Ces établissements doivent désormais maintenir un ratio minimal de fonds propres de catégorie 1 (Tier 1) à 11 %, contre 9 % auparavant, pour mieux absorber des pertes potentielles. Cette évolution rapproche le dispositif marocain des standards internationaux et améliore la capacité des banques à résister à des chocs macroéconomiques ou financiers. En conséquence, les banques marocaines affichent des ratios économiques consolidés qui dépassent les minimums requises, avec un ratio CET1 moyen de 10,9 % à fin juin 2025 et un ratio Tier 1 de 11,9 %, confortant une marge de sécurité significative.

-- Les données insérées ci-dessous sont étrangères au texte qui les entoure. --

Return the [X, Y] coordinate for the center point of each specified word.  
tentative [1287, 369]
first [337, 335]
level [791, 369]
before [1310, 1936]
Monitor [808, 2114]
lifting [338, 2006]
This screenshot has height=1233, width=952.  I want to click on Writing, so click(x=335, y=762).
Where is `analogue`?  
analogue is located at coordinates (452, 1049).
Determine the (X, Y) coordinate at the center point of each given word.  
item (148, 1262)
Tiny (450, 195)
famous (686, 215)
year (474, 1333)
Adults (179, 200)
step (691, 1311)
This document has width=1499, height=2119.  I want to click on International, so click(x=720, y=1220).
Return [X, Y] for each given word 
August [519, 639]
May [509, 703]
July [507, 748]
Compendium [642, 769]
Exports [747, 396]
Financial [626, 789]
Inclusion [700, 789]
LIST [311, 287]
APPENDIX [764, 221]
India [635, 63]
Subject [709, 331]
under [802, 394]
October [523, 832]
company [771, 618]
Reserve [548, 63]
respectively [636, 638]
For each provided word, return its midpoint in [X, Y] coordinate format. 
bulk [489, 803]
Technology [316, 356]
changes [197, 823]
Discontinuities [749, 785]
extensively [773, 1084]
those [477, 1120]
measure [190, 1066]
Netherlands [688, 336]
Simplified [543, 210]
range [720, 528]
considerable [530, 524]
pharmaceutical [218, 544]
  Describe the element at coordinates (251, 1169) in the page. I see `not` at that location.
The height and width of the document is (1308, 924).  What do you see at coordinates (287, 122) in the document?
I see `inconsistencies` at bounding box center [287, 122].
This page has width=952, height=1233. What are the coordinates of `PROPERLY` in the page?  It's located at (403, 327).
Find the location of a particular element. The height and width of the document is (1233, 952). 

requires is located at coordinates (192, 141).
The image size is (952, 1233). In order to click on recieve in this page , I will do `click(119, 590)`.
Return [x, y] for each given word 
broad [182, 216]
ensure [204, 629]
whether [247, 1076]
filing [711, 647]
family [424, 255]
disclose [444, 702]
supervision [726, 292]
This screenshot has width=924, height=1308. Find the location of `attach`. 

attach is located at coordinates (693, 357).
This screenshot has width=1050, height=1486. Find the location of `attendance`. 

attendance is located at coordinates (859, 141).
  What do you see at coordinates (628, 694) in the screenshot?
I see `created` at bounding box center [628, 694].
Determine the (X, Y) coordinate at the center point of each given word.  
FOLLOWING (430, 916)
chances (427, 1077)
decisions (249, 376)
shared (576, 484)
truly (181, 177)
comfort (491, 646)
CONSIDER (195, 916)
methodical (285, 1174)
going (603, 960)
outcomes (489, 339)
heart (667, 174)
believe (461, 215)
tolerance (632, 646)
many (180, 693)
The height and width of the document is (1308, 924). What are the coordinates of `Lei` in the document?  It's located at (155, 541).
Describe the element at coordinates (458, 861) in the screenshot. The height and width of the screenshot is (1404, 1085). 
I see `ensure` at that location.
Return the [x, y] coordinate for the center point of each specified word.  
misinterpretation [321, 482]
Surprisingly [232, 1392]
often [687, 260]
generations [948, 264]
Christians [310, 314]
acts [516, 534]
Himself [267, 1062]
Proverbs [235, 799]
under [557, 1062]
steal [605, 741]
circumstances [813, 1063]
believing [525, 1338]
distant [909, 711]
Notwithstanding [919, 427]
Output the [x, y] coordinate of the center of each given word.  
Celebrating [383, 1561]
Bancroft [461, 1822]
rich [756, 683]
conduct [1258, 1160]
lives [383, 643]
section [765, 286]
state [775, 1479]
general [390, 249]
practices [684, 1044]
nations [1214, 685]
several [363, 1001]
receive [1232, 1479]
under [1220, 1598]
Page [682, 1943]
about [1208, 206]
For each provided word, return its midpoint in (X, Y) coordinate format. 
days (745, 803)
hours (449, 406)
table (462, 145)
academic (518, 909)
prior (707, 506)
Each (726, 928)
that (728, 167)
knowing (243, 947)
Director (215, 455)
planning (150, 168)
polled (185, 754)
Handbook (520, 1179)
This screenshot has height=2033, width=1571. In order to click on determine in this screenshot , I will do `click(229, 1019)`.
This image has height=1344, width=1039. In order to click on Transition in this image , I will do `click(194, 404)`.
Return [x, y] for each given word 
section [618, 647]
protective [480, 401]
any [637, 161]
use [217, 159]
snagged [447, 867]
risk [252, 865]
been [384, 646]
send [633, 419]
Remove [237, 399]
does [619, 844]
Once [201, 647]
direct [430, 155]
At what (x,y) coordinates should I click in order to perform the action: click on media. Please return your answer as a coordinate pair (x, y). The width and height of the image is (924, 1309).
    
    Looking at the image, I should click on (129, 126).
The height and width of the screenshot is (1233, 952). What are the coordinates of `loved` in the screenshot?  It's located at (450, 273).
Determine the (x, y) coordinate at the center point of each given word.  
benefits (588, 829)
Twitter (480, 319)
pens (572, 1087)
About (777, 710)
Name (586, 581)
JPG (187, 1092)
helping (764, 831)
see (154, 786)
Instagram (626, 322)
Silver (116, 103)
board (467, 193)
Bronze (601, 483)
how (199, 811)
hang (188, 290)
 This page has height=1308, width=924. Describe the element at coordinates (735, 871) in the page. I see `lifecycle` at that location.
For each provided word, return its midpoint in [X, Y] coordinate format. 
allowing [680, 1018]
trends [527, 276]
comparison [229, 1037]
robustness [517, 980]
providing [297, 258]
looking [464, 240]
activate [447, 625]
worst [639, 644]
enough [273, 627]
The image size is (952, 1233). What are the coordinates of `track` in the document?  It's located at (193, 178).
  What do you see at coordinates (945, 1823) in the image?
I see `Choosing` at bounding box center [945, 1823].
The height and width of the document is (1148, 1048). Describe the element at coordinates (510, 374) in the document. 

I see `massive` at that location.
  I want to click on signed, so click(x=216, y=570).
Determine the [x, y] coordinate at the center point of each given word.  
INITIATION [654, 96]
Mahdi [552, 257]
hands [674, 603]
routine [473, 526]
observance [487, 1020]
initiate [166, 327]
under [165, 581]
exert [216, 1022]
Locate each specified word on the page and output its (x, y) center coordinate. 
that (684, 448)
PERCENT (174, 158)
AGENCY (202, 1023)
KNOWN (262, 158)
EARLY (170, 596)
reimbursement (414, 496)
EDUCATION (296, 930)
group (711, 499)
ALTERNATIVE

Gouvernance, gestion des risques et auto-évaluations

Sous le SREP, les banques doivent non seulement satisfaire des exigences quantitatives de capital, mais aussi démontrer une qualité de gouvernance interne et de gestion des risques renforcée. Cela passe par des auto-évaluations complètes des modèles d’affaires, des stratégies de capitalisation, des systèmes de contrôle interne et des politiques de gestion du risque. Dans ce cadre, les banques doivent formuler des plans d’action en cas de faiblesses identifiées, incluant une éventuelle révision de leur stratégie commerciale, l’ajustement des plans de redressement, ou même des mesures de résolution si nécessaire. Ce changement méthodologique repositionne la supervision bancaire comme un dialogue dynamique entre la banque centrale et les établissements, où l’adaptation proactive des banques à leurs risques devient un élément fondamental de leur pilotage stratégique. Selon les analyses de Fitch Ratings, la mise en œuvre du SREP constitue une avancée significative vers une supervision bancaire plus robuste et alignée sur les pratiques internationales, contribuant à une meilleure capitalisation et à un renforcement de la gouvernance des risques.

Toutefois, cette amélioration structurelle ne garantit pas immédiatement une revalorisation des notes de viabilité ( « Viability Ratings » ) des banques marocaines. En effet, certains établissements présentent encore des marges de capital limitées et doivent progresser sur des aspects comme la qualité des actifs ou les conditions d’exploitation pour espérer une rehausse de leurs notations. À l’horizon 2027 et au-delà, la généralisation du SREP transformera profondément la manière dont les banques planifient leur stratégie de croissance, gèrent leurs risques et communiquent avec leurs superviseurs. L’anticipation de ces nouvelles normes est déjà en train d’orienter les décisions internes des banques, vers une culture de gestion des risques plus proactive et plus intégrée.